A biscuit that would break your teeth

08 February 2017

Blog

08 February 2017

Blog

How would you like to eat a ship's biscuit?

Biscuits are a long-established store cupboard staple in the UK. The Victorian steerage passengers of the SS Great Britain ate a lot of them too, though you’d be unlikely to find their biscuits on a supermarket shelf today. According to Edward Towle, who kept a diary whilst on board, there were 28 tons of biscuits to feed the hungry passengers. That’s the equivalent to 140,000 packs of custard creams.

It was an immense task to feed over six-hundred passengers for two months. Rather than bourbons or custard creams, the SS Great Britain larders were stocked with rock hard water biscuits. These biscuits, often referred to as ‘hard-tack’ or ‘ship’s biscuits’, were made from flour, water and sometimes salt, and were double-baked on land and stored on board. The biscuits were a ship’s staple because they wouldn’t get mouldy during the long sea voyage. However, they were often infested with weevils and the passengers had to tap out the bugs before soaking them to make them soft enough to eat.

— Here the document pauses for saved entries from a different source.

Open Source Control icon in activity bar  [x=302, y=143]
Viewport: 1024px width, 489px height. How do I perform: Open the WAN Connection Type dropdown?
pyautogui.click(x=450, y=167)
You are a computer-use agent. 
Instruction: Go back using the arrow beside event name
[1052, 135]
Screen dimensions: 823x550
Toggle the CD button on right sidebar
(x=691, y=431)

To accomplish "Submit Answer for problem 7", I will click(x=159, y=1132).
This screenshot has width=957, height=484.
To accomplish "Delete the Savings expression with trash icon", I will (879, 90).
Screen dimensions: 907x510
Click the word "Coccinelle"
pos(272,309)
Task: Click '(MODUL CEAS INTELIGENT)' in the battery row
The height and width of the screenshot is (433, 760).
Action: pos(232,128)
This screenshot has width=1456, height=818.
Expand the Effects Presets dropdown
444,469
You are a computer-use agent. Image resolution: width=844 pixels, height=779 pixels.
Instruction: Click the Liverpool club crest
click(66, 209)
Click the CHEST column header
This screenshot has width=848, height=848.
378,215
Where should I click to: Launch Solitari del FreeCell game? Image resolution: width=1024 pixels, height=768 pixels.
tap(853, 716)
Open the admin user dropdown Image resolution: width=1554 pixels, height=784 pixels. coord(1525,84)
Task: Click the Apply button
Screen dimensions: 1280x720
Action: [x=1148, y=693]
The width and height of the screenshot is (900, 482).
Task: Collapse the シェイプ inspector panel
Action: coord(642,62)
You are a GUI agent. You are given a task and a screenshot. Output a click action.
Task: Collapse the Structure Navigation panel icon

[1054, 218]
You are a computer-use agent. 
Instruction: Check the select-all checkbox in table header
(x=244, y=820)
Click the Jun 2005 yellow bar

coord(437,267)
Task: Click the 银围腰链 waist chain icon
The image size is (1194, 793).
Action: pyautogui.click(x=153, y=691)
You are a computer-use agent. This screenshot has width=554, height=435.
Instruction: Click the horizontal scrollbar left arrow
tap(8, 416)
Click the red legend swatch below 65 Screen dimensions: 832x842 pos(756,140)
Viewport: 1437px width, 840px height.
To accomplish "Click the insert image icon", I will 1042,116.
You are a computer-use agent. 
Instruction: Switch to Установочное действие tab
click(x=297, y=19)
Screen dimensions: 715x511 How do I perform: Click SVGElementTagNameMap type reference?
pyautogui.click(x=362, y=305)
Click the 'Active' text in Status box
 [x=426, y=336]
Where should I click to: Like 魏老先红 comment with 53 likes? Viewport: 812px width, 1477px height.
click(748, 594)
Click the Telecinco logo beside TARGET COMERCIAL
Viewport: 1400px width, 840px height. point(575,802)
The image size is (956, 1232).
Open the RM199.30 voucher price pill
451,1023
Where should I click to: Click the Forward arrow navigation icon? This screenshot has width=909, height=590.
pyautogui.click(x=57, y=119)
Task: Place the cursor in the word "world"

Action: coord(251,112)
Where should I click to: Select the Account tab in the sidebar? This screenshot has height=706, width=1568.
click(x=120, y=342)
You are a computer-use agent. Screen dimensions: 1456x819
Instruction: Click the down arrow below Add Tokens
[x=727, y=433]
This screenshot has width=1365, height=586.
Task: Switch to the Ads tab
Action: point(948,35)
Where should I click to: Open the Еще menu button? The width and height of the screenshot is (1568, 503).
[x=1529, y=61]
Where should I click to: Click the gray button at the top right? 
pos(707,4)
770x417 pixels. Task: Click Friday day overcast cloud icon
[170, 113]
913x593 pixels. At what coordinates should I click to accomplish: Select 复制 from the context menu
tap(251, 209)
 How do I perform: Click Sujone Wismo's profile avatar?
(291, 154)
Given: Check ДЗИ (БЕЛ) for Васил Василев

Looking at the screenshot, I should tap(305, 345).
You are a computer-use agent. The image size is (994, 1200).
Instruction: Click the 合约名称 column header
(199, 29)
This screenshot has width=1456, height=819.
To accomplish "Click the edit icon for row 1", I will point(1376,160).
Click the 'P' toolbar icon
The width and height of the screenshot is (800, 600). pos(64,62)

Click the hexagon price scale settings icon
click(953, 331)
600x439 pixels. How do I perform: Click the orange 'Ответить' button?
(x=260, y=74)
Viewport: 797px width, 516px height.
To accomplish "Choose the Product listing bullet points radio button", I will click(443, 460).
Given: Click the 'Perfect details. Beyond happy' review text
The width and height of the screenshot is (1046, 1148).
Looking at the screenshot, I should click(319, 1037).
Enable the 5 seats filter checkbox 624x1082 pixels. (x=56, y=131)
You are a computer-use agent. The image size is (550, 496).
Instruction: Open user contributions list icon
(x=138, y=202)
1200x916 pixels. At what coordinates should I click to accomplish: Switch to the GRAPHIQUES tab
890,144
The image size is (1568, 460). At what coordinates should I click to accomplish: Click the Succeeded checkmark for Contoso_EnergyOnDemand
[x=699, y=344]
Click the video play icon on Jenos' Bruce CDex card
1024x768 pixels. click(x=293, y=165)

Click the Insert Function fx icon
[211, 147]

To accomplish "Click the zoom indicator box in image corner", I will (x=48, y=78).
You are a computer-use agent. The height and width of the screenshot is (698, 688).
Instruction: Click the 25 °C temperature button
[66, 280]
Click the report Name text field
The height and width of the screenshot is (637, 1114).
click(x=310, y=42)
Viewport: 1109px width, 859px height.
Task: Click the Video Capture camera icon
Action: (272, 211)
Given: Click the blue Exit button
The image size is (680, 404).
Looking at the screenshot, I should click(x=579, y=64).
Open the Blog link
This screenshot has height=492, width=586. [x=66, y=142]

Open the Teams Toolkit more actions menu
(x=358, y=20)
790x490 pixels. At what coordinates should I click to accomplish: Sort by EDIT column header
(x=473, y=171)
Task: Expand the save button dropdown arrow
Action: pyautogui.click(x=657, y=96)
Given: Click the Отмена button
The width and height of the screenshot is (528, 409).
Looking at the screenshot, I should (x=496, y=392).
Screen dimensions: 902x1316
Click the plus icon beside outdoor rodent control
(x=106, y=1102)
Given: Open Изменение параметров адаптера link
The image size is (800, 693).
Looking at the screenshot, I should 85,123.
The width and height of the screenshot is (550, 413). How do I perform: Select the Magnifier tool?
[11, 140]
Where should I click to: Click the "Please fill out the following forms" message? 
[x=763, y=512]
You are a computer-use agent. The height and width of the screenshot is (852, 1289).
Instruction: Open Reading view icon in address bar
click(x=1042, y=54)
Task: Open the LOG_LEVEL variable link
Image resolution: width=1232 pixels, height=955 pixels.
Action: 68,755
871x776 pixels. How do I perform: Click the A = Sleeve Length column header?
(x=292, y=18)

Steerage and crew on board the SS Great Britain survived on biscuits, rather than bread which was baked on board for the other classes of passengers. Second class passengers were provided with bread, but when stocks were running low they would have been treated to ship’s biscuits.

Although the passengers didn’t seem to be the biggest fans of the biscuit they clearly made an impression as they often feature in the surviving diaries. Edward Towle, a second-class passenger, writes about mixing the biscuits with hot water to make a sort of porridge and sweetening it with treacle. Allan Gilmour, a 17-year-old, third-class passenger, describes lathering them with jam to make them edible.

In the diaries written by the first-class passengers, they describe their biscuits as ‘excellent’, ‘superior’ and ‘fancy’, whereas the steerage and second class passengers didn’t seem as happy and use words such as ‘inferior’, ‘broken’ and ‘musty’.

In fact, the biscuit was such an important part of daily ship life that one passenger, Herman Zumstein, even used it as a way of explaining how close another ship was, writing that a small schooner was so close that ‘a biscuit might be thrown aboard’.

As the only surviving bit of food from the SS Great Britain in the Trust’s Collection, the ship’s biscuit was a treasured possession of the Rowland family and kept as a souvenir after their 1874 voyage.

Around a hundred years later the biscuit was brought in by a descendant of the Rowland family and reunited with the ship. It’s currently on display in the Dockyard Museum.

What would you mix yours with to make it edible?